Gün geçmiyor ki yeni bir operasyona uyanmayalım. Son günlerde ülke gündemini malumunuz İstanbul’daki bazı CHP’li belediye başkanlarının peşi sıra tutuklanması işgal ediyor. Söz konusu belediye başkanları, çağrılmaları halinde rahatlıkla ifade vermeye gidebilecek kişiler olmalarına rağmen şafak operasyonlarıyla önce gözaltına alındılar sonra tutuklanarak cezaevine gönderildiler. Ancak başkanların tutuklanma gerekçeleri, kamuoyunu ikna ve tatmin edebilmiş değil. Bu durum belediyelere yönelik operasyonların arkasında başka niyetler olduğuna dair kuşkular uyandırıyor.

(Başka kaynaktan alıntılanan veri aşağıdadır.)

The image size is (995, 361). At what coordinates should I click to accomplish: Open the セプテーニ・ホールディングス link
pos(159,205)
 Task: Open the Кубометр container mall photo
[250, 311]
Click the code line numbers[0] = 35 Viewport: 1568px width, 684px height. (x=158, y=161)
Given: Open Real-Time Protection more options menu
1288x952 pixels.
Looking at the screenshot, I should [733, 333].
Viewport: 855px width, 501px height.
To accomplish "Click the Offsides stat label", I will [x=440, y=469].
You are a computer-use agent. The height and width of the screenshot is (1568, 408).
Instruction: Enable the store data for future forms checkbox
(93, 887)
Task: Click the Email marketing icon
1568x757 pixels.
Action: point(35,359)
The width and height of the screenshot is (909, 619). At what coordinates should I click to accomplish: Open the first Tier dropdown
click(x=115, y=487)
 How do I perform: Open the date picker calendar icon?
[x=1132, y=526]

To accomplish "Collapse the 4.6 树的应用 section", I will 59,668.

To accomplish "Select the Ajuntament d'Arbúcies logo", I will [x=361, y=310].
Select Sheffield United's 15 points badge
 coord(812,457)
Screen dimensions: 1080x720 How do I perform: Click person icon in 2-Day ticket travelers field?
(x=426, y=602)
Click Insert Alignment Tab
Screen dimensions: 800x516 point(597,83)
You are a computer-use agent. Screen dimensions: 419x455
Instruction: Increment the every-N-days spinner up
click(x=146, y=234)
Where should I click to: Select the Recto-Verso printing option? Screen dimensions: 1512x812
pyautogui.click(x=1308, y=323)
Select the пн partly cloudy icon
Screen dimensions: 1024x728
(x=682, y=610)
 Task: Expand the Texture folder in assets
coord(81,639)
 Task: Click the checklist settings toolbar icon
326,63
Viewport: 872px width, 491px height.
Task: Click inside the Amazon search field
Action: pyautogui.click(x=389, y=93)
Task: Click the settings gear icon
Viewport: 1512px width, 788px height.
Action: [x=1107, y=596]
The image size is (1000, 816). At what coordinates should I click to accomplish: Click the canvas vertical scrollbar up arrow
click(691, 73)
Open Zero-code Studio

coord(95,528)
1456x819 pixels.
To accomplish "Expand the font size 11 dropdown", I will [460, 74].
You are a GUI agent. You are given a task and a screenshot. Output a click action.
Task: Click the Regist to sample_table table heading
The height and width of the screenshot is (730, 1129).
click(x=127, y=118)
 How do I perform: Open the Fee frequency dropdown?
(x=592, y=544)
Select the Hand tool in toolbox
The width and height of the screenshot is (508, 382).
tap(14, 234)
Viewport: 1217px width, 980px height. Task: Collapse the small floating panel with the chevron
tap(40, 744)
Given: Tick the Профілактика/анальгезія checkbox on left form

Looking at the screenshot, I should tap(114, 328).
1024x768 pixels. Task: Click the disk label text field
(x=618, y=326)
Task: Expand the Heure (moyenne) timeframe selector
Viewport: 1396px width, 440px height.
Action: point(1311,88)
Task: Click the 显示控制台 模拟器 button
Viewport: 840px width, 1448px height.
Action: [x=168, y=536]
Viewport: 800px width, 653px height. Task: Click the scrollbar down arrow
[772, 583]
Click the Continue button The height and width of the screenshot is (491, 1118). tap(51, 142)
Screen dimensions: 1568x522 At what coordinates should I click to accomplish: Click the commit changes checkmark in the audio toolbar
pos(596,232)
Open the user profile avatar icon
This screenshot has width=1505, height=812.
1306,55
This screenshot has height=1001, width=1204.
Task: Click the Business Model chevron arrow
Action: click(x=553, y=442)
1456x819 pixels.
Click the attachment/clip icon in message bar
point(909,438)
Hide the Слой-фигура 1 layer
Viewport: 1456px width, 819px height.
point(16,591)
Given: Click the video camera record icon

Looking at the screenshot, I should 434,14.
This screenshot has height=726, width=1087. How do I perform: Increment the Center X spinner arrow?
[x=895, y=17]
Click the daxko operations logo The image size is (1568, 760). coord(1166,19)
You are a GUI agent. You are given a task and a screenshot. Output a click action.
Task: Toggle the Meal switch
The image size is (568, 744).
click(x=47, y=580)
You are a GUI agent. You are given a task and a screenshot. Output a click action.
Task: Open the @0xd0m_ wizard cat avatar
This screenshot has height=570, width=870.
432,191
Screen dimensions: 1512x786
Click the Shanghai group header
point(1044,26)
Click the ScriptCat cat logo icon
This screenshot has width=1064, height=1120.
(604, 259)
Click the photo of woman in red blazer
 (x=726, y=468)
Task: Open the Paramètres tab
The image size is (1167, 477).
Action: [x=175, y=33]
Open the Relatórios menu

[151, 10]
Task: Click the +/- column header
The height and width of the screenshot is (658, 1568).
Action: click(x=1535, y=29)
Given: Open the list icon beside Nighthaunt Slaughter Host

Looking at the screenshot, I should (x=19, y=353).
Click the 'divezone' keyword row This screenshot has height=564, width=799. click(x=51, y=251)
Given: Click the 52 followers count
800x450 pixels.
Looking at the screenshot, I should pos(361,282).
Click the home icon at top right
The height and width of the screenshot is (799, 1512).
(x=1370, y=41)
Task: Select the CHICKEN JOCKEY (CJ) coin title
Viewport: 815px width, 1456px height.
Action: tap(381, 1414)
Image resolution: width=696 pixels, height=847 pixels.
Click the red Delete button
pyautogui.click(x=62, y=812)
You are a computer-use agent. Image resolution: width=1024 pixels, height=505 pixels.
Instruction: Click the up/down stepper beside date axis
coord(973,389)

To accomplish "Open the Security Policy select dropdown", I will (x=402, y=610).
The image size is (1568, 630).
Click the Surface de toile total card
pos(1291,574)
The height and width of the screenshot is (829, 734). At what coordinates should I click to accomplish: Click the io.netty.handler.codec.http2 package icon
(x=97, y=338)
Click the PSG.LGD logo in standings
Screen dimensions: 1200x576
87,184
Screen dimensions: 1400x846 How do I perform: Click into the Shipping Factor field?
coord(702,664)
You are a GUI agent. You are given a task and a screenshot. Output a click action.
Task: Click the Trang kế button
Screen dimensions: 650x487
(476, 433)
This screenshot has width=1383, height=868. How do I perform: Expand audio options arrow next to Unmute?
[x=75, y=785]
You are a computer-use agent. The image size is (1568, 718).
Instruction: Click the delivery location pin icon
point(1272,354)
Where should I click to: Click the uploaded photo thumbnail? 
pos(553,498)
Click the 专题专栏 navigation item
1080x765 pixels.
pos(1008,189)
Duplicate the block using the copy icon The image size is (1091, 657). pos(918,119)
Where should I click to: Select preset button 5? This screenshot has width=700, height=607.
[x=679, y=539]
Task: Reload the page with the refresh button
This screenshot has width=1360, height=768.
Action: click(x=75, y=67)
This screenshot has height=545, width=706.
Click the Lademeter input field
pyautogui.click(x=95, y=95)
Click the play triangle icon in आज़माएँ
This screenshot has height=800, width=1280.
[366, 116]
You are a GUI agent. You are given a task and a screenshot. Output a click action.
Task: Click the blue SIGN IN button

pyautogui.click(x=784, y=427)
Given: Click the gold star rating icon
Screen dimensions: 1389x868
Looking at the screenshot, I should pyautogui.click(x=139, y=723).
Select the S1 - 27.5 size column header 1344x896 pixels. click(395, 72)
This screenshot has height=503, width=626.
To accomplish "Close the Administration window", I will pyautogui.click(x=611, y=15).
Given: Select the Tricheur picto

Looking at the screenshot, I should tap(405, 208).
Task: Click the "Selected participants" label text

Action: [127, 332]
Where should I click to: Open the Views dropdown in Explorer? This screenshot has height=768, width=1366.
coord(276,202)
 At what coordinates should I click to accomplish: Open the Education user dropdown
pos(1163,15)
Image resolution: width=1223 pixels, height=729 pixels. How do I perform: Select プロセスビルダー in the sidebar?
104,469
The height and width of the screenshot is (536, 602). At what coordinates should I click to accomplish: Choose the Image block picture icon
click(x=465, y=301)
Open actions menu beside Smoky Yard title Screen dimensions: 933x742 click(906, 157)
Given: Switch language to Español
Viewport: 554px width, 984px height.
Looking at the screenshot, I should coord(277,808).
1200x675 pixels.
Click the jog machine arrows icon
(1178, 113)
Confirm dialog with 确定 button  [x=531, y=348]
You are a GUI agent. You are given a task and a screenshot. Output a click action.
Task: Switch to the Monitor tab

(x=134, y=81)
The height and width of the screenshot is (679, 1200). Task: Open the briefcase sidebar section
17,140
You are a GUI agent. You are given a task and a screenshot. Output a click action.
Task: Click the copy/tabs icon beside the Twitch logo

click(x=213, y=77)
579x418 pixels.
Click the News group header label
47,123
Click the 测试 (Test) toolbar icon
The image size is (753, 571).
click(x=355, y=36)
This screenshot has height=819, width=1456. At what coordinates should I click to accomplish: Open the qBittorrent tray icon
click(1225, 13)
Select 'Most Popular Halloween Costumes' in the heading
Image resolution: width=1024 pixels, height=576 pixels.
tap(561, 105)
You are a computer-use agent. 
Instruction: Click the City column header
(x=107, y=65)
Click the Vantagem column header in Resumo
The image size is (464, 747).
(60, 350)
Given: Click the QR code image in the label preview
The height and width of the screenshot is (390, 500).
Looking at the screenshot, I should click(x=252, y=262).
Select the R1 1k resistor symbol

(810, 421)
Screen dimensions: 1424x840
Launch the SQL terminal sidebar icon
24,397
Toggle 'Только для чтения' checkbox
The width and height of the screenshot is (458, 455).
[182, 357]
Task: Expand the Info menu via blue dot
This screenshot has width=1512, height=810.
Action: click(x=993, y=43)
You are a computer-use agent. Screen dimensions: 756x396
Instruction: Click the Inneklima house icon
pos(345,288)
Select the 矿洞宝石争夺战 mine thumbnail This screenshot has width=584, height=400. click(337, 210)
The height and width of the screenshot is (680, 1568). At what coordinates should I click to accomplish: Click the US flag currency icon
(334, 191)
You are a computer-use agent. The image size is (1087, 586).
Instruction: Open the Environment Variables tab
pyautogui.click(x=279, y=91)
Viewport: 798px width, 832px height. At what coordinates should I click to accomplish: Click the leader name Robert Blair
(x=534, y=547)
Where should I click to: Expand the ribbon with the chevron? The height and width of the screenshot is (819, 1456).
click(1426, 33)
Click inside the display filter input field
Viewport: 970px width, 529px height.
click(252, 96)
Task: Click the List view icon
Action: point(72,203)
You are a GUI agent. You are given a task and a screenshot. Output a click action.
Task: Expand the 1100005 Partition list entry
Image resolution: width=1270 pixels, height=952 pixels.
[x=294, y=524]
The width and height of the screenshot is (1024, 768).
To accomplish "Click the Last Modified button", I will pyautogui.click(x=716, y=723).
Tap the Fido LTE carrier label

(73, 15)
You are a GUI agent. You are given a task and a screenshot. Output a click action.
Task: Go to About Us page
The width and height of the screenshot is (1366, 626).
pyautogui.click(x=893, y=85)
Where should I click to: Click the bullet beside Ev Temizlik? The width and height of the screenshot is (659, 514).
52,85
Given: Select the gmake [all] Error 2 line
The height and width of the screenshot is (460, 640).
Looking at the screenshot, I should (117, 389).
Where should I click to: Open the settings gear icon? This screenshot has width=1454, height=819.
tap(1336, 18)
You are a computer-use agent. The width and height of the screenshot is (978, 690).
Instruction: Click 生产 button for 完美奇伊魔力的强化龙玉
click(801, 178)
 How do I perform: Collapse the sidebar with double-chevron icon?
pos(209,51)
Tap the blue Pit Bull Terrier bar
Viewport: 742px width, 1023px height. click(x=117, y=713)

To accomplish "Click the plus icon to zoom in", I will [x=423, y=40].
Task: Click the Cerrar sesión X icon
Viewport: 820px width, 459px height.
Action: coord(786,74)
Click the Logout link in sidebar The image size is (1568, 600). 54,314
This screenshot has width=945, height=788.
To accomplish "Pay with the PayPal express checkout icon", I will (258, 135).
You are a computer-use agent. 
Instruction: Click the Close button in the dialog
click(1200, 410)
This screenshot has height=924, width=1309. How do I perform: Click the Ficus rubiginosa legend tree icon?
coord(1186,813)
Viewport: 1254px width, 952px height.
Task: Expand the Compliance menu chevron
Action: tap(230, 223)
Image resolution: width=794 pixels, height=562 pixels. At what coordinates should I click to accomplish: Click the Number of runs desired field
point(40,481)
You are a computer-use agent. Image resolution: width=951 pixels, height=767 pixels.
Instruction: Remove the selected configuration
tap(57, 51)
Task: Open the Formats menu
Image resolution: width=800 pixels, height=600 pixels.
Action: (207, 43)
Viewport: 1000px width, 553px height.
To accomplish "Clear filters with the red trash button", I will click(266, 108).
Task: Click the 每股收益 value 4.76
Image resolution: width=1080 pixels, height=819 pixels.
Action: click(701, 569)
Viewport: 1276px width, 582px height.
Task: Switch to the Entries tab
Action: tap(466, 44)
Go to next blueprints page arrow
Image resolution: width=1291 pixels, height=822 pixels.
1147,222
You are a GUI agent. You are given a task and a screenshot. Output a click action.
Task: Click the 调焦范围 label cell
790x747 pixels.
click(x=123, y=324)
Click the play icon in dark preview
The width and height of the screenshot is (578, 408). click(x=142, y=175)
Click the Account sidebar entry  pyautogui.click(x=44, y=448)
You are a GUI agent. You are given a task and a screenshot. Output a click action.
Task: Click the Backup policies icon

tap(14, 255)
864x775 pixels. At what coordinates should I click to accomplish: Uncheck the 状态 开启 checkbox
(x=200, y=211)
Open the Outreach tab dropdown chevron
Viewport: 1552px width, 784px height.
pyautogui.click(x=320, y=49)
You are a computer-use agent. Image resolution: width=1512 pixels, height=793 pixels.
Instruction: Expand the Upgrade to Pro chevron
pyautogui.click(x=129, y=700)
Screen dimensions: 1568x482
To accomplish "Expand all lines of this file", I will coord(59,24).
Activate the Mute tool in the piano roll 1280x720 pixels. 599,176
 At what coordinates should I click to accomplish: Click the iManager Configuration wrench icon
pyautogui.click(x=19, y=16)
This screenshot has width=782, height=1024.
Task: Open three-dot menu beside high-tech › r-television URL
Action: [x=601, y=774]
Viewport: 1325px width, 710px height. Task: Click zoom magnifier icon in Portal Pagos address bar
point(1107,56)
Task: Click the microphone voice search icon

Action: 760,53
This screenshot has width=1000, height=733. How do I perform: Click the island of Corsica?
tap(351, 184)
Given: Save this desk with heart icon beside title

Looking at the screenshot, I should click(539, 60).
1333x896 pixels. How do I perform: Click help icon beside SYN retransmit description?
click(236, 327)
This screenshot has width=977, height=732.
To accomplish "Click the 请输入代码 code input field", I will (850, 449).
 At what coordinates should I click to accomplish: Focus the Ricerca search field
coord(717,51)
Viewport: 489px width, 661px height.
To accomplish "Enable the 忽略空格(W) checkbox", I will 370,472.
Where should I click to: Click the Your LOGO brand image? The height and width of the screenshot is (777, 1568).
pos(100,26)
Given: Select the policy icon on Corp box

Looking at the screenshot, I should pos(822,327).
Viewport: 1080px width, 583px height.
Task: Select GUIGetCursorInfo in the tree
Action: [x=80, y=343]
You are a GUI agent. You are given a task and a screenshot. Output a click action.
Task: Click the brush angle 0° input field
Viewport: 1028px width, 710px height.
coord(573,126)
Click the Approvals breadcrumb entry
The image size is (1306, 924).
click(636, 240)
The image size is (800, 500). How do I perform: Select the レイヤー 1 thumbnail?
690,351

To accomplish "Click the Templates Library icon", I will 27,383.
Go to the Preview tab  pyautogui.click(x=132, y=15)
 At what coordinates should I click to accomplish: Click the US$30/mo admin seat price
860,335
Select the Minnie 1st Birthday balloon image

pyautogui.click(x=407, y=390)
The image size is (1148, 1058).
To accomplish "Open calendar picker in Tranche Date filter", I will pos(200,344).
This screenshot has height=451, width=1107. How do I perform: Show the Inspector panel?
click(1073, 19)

Gazetelerde ve televizyonlarda konuşulduğu şekliyle CHP’li belediye başkanlarına düzenlenen operasyonların birbiriyle üst üste binen iki amacı olabileceği üzerinde duruluyor. Birincisi muhalefetin de desteğiyle mevcut cumhurbaşkanının görev süresini uzatabilecek bir anayasa değişikliğinin önünü açmak. Zira bu amaç doğrultusunda baskının dozajının artırıldığı değerlendiriliyor. İkincisi mevcut cumhurbaşkanının en güçlü potansiyel rakiplerinden birisi olduğu düşünülen Ekrem İmamoğlu’nu saf dışı bırakmak. Esasında cumhurbaşkanlığı için kuvvetli bir adayı elemekle hâlihazırdaki cumhurbaşkanının görev süresini uzatarak en azından bir dönem daha seçilmesini sağlamak arasında pek de uzak bir ilişki olduğu söylenemez.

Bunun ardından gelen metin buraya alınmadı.